● **Problem details**:
All lines holding the word "back" in the listing below need to be copied.

══ Input records

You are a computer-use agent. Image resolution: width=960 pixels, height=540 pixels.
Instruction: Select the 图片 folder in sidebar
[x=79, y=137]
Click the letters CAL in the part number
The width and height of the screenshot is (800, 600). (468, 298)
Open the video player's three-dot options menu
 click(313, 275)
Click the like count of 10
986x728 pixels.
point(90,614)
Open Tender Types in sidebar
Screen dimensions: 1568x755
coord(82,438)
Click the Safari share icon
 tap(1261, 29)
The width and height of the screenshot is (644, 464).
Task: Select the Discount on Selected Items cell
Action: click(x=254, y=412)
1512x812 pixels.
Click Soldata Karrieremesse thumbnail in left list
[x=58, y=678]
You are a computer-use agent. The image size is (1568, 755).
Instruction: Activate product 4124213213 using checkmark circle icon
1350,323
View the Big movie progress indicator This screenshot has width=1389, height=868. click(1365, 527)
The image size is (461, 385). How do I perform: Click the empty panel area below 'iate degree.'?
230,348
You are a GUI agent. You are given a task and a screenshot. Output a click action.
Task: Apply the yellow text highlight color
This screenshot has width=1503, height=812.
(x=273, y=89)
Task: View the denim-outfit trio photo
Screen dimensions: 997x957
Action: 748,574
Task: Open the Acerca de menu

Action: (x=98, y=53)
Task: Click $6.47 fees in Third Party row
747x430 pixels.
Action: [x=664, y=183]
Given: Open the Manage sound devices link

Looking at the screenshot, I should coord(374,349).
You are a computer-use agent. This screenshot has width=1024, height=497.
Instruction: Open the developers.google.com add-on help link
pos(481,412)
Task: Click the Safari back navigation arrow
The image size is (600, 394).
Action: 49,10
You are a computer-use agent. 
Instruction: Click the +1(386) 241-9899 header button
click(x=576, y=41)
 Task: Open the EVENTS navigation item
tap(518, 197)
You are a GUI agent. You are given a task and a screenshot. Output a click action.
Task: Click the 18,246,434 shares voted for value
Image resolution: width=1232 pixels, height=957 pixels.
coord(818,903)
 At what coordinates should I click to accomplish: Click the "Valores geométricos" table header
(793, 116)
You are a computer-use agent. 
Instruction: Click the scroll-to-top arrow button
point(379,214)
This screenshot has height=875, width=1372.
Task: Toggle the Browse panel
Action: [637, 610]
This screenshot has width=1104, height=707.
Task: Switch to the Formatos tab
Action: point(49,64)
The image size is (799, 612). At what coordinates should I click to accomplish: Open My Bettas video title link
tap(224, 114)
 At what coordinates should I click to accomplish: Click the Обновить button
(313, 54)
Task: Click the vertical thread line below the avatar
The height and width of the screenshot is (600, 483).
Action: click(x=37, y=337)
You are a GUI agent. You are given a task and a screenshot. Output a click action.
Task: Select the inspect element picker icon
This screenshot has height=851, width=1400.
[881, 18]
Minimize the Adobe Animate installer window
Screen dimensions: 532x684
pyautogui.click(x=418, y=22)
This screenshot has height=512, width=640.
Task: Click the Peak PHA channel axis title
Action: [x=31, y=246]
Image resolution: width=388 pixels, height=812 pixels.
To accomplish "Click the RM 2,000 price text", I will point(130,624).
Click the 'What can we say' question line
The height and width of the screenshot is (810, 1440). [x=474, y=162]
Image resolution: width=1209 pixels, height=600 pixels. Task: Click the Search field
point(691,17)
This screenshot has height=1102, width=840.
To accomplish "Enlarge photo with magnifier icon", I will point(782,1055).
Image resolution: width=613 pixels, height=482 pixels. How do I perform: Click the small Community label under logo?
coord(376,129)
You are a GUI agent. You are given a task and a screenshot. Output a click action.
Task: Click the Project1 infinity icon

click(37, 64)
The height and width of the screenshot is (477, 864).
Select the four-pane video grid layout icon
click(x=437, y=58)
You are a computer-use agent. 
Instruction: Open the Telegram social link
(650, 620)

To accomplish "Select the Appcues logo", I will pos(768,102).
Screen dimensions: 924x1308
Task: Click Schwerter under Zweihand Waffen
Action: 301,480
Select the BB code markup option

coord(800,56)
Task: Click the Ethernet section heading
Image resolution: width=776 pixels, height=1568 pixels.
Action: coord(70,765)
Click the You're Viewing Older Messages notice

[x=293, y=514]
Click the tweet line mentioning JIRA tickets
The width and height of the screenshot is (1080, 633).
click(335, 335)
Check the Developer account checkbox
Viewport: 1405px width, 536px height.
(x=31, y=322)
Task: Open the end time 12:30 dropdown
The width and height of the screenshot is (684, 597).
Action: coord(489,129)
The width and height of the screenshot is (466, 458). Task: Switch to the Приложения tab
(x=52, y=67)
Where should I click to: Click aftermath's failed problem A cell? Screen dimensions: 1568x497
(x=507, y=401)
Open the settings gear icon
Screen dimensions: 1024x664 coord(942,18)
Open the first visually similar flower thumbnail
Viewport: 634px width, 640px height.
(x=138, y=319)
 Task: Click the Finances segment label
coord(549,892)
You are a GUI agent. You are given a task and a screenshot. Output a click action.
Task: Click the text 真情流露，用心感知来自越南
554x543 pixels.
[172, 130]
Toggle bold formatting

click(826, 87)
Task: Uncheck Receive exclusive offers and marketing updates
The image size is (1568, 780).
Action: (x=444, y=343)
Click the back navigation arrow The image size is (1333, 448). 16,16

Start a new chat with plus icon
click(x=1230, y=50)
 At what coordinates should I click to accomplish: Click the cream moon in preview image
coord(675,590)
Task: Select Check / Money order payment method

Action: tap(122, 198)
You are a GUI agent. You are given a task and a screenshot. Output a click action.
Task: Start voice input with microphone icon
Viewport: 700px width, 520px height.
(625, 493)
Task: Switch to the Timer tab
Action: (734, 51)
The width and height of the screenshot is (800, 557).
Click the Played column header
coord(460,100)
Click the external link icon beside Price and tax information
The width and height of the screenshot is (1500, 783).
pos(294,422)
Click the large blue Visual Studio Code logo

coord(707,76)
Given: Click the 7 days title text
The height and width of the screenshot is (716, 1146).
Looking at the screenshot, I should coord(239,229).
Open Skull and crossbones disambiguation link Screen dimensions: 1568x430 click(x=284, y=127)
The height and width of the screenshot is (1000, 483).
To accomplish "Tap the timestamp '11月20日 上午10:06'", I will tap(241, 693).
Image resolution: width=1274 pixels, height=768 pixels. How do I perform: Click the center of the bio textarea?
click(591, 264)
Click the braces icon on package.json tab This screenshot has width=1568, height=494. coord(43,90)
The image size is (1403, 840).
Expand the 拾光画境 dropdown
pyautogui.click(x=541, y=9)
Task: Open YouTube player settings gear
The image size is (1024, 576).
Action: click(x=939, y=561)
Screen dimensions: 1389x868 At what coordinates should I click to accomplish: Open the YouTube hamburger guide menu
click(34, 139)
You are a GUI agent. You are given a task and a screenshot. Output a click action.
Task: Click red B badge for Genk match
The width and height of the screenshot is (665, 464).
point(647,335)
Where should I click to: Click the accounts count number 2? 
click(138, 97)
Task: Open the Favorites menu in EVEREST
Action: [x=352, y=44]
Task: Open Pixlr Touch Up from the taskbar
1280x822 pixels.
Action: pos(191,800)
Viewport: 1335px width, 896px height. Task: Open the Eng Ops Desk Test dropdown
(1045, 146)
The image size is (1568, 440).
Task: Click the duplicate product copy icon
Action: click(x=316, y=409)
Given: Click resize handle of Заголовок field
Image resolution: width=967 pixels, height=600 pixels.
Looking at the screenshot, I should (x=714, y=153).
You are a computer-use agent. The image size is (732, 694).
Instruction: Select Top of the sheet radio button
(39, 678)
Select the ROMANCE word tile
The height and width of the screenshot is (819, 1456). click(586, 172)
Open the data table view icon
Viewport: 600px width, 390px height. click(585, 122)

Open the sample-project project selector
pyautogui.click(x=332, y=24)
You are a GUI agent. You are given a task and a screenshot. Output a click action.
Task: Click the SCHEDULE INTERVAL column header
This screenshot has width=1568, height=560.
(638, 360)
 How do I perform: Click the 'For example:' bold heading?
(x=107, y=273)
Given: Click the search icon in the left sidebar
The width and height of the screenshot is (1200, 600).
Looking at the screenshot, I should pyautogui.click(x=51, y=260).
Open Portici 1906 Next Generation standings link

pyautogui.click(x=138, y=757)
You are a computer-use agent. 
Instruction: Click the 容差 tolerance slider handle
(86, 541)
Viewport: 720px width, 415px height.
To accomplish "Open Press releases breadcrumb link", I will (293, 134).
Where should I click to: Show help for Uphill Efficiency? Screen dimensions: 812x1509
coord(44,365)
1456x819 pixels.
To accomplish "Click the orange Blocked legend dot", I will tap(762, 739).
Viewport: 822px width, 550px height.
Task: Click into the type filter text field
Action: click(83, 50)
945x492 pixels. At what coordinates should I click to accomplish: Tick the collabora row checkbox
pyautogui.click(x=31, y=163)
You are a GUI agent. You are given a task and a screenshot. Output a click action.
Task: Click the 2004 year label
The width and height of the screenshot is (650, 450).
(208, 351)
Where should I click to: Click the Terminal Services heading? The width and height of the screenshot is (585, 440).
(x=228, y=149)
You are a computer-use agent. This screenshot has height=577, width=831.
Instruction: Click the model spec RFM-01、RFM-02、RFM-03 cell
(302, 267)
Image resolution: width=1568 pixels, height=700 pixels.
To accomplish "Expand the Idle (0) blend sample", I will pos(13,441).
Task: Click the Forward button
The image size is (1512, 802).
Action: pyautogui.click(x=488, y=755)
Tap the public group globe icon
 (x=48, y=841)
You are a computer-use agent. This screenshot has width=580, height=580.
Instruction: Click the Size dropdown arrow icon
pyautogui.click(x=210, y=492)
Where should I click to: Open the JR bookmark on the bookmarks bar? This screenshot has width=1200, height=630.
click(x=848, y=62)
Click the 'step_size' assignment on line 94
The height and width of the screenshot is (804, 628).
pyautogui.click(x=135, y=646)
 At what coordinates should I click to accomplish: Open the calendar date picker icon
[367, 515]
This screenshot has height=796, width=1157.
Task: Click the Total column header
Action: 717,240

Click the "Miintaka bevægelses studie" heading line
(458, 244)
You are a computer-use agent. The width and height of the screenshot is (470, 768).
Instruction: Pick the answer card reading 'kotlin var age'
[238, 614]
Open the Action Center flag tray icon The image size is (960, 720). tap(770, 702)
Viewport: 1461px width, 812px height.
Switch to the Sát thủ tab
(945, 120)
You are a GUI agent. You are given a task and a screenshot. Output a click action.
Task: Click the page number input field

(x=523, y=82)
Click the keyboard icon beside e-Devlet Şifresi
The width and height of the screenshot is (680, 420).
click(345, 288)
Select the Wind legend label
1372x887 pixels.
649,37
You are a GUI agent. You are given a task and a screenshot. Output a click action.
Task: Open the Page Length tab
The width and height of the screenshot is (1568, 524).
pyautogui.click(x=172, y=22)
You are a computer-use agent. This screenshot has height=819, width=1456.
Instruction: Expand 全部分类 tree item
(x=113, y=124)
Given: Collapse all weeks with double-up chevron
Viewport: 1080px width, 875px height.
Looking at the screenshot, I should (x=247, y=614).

════

● **Reply to the exercise**:
Task: Click the Safari back navigation arrow
Click the back navigation arrow The image size is (1333, 448). 16,16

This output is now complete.